• [Problem to work on] Please write out the lines of the items below as a numbered list, leaving out blank lines and the pictures.

• [Entries on target coordinates]
========================

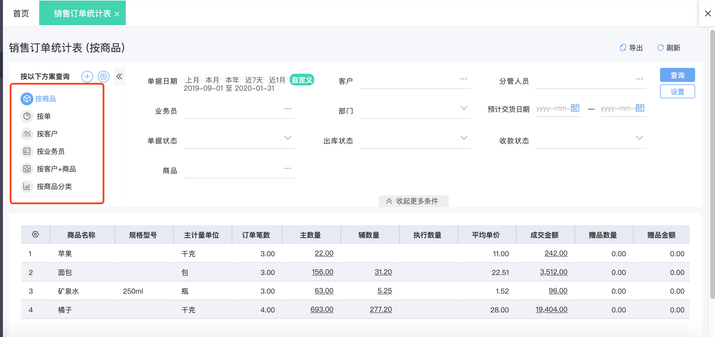
Task: Click the 导出 export icon
Action: (x=622, y=47)
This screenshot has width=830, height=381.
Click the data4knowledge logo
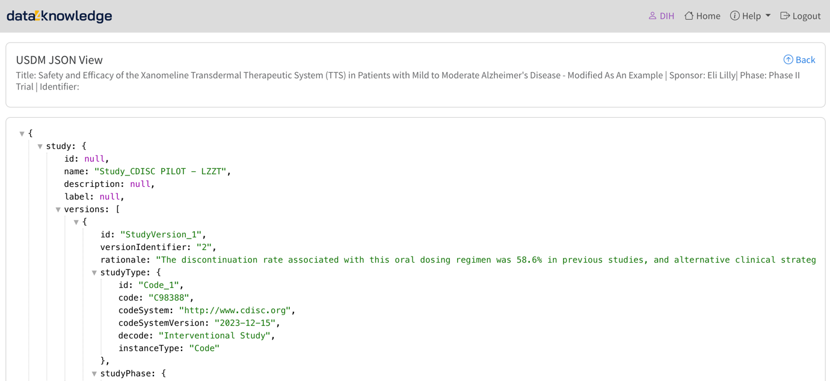59,16
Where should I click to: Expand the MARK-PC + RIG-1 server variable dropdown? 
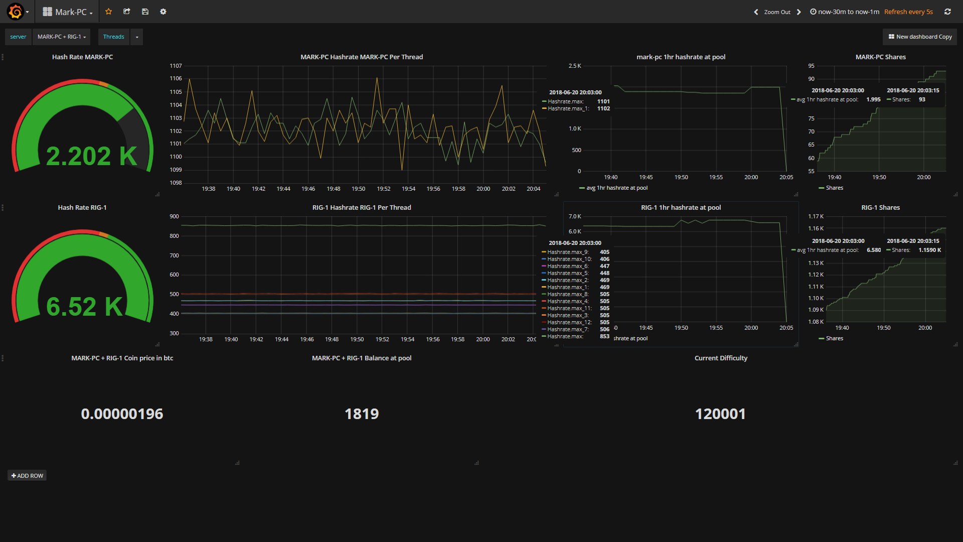click(62, 37)
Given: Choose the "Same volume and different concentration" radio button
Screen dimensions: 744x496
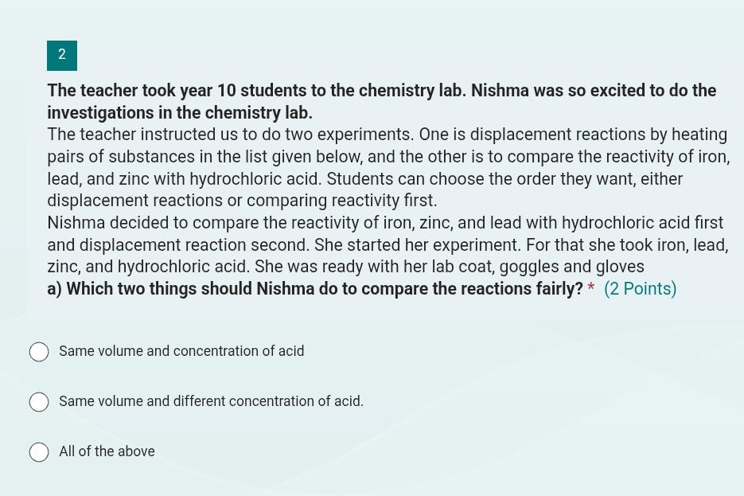Looking at the screenshot, I should [x=39, y=402].
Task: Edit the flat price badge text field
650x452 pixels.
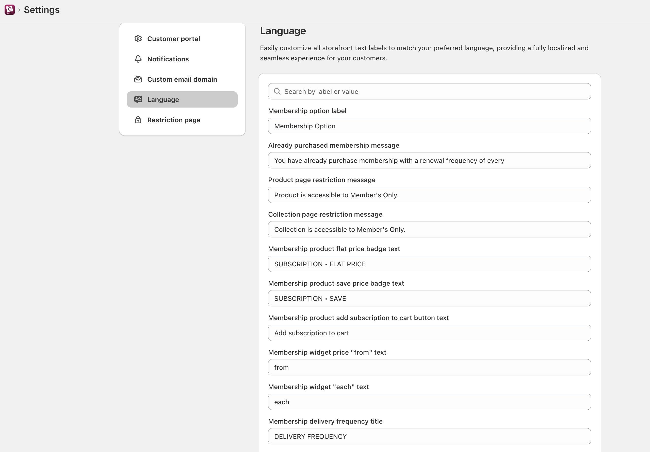Action: coord(429,264)
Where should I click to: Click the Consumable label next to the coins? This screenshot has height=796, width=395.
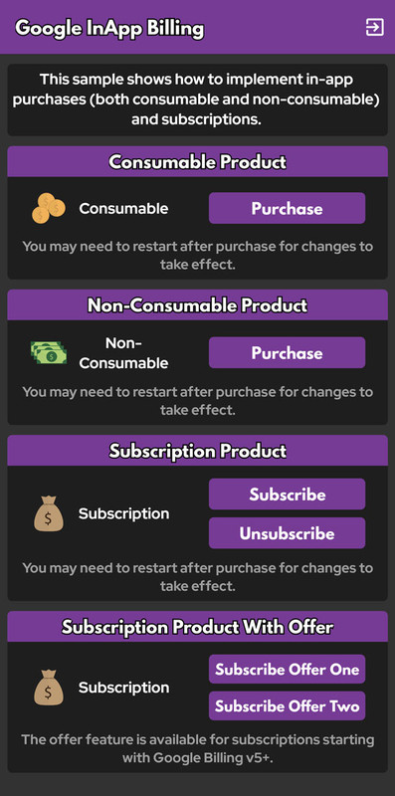click(x=123, y=209)
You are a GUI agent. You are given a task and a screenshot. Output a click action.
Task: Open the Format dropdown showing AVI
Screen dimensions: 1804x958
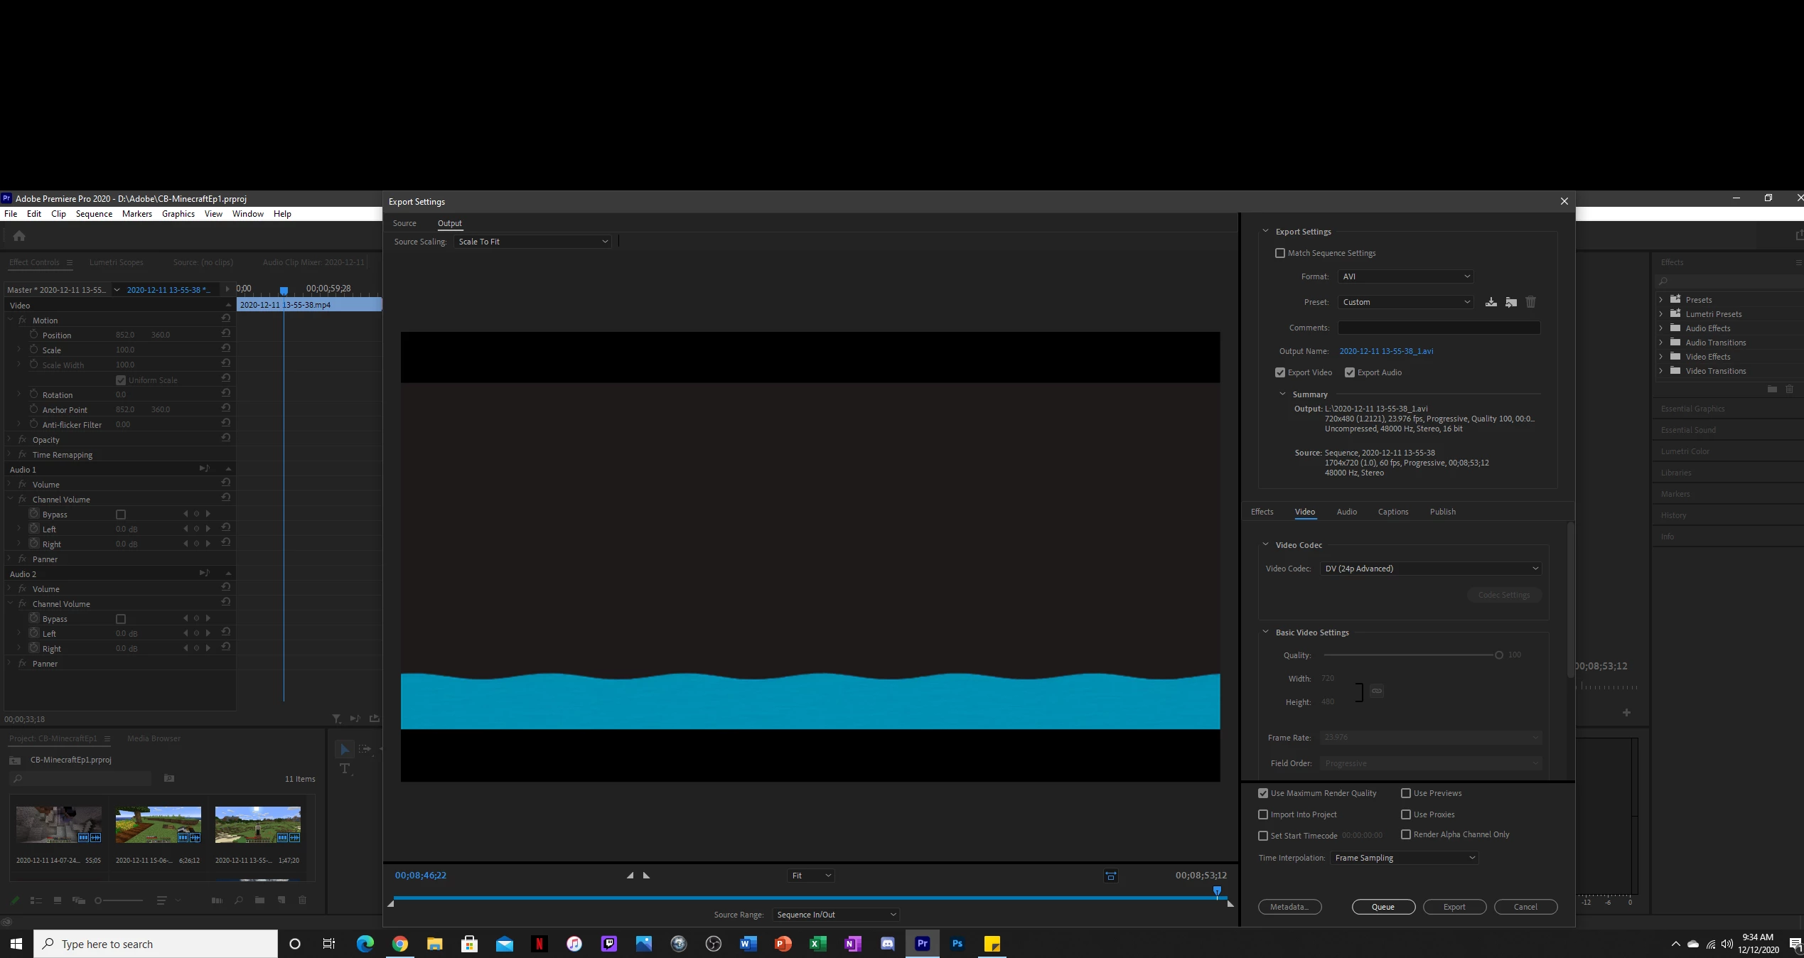(1405, 276)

========================

• [Written response]
1. Task: Click the 导出 export icon
2. Action: (x=622, y=47)
3. This screenshot has width=830, height=381.
4. Click the data4knowledge logo
5. 59,16
6. Where should I click to: Expand the MARK-PC + RIG-1 server variable dropdown? 
7. click(62, 37)
8. Given: Choose the "Same volume and different concentration" radio button
9. Screen dimensions: 744x496
10. Looking at the screenshot, I should [x=39, y=402].
11. Task: Edit the flat price badge text field
12. 650x452 pixels.
13. Action: coord(429,264)
14. Where should I click to: Click the Consumable label next to the coins? This screenshot has height=796, width=395.
15. click(x=123, y=209)
16. You are a GUI agent. You are given a task and a screenshot. Output a click action.
17. Task: Open the Format dropdown showing AVI
18. Screen dimensions: 1804x958
19. (1405, 276)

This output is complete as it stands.